Secondly, search Google for the home town of the Belarusian interior minister. He was born in the Luhansk region. We stand for Ukraine's territorial integrity in the war initiated by Russia against our neighbours. I don't think that Shunevich, who is personally involved in repression against democratic opposition, supports the government of the country that came to power through a revolution. He is a faithful servant of his master Lukashenka.

I have a habit of looking for pluses in any situation. Interrogations and torture in the KGB gave me to understand that the whole security system defending Lukashenka is absolutely pro-Russian. The truth about the war in Ukraine cannot but make Shunevich nervous. His friends and associates are officers of the Russian intelligence Borodai, Girkin and Bes (Bezler).

It's worth noting that the threat of blocking independent websites appeared in the time of the so called “liberalisation” in Belarus that was labeled so by politicians and “experts” of unsavoury reputation. Such figures always appear in the most difficult for the Lukashenka regime year, when the economic situation is poor and when the dictatorship urgently needs financial aid. Lukashenka's lobbyists began to shout at every corner about “decreased repression” in Belarus, “forgetting” about killed opposition leaders, jailed political prisoners, fraudulent election campaigns and the closure of almost all independent media.
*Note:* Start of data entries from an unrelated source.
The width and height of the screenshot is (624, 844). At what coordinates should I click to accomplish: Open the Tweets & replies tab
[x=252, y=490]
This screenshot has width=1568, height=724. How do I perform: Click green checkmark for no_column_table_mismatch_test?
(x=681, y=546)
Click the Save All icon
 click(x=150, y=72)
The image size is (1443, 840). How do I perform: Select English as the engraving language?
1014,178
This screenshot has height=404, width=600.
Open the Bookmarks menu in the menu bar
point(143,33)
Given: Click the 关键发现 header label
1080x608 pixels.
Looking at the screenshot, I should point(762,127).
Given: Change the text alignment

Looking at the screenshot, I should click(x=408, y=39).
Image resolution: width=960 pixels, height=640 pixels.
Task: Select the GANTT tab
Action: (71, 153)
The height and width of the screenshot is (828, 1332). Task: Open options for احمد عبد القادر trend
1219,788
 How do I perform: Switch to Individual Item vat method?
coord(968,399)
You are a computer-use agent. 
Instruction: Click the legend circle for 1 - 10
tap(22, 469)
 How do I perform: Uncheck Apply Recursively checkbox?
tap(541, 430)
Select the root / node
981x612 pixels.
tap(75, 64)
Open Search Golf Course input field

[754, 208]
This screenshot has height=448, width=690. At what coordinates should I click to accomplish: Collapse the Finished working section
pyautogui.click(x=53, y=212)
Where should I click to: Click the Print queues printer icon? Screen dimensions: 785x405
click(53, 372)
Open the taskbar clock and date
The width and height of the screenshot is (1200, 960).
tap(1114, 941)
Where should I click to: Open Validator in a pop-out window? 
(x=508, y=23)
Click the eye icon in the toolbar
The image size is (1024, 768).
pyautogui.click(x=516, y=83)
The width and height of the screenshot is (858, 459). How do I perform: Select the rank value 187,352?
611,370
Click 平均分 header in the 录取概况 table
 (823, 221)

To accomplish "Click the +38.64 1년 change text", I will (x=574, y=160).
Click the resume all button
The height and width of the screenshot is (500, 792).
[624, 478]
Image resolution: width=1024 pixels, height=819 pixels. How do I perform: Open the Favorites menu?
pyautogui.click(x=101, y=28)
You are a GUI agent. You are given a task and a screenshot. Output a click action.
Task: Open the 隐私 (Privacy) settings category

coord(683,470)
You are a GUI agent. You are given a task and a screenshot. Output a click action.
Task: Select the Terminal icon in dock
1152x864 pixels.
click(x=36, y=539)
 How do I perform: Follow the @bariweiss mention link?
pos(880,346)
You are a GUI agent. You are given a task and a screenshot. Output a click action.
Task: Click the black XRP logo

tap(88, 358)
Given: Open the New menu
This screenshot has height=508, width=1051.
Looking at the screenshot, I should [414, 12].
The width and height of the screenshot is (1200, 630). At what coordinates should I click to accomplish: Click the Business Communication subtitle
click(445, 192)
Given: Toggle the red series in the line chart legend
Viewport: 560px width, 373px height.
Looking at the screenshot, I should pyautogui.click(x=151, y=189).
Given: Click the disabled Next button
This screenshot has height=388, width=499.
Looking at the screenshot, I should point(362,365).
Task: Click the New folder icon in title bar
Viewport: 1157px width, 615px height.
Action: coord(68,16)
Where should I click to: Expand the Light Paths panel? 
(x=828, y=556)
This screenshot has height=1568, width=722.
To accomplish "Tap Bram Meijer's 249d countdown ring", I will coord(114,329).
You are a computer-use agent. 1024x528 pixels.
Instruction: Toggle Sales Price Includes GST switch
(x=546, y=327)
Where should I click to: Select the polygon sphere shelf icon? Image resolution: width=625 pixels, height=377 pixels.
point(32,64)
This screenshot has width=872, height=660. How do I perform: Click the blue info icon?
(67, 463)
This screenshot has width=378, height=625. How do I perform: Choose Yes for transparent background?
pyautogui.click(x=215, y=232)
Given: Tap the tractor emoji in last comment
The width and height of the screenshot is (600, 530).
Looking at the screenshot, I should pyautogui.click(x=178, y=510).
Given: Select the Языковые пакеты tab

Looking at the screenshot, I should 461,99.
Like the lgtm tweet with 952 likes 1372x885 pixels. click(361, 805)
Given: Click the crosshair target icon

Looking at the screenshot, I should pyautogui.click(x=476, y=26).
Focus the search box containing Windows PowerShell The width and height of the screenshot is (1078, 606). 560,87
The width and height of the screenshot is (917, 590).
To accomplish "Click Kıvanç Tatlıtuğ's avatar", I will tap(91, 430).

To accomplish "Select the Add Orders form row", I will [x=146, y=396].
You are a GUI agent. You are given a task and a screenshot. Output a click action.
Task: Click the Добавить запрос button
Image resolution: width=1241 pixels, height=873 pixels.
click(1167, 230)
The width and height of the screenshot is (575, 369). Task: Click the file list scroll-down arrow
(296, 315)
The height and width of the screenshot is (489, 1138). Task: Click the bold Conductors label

I saw it when Aleh Biabenin was killed and OSCE experts, who were invited by a western diplomat, said it was a suicide, trying to preserve an appearance of the “dialogue” between Lukashenka and Europe. You know what happened next: mass arrests in the style of 1937 and torture of political prisoners.

They have decided to close us under the pretense of an anti-drug campaign, though all in Belarus know that drug dens have the protection of those who are supposed to struggle against them. The website Charter-97 was put on the blacklist in 2011, during the campaign for Internet “morality”.

We are seeing attempts to eliminate the last buds of free speech in Belarus in the period when another robbery of people under the guise of devaluation is planned and ahead of the pseudo-elections.

We hope for the international and Belarusian solidarity. The website Charter-97 has worked, works and will work for Belarus.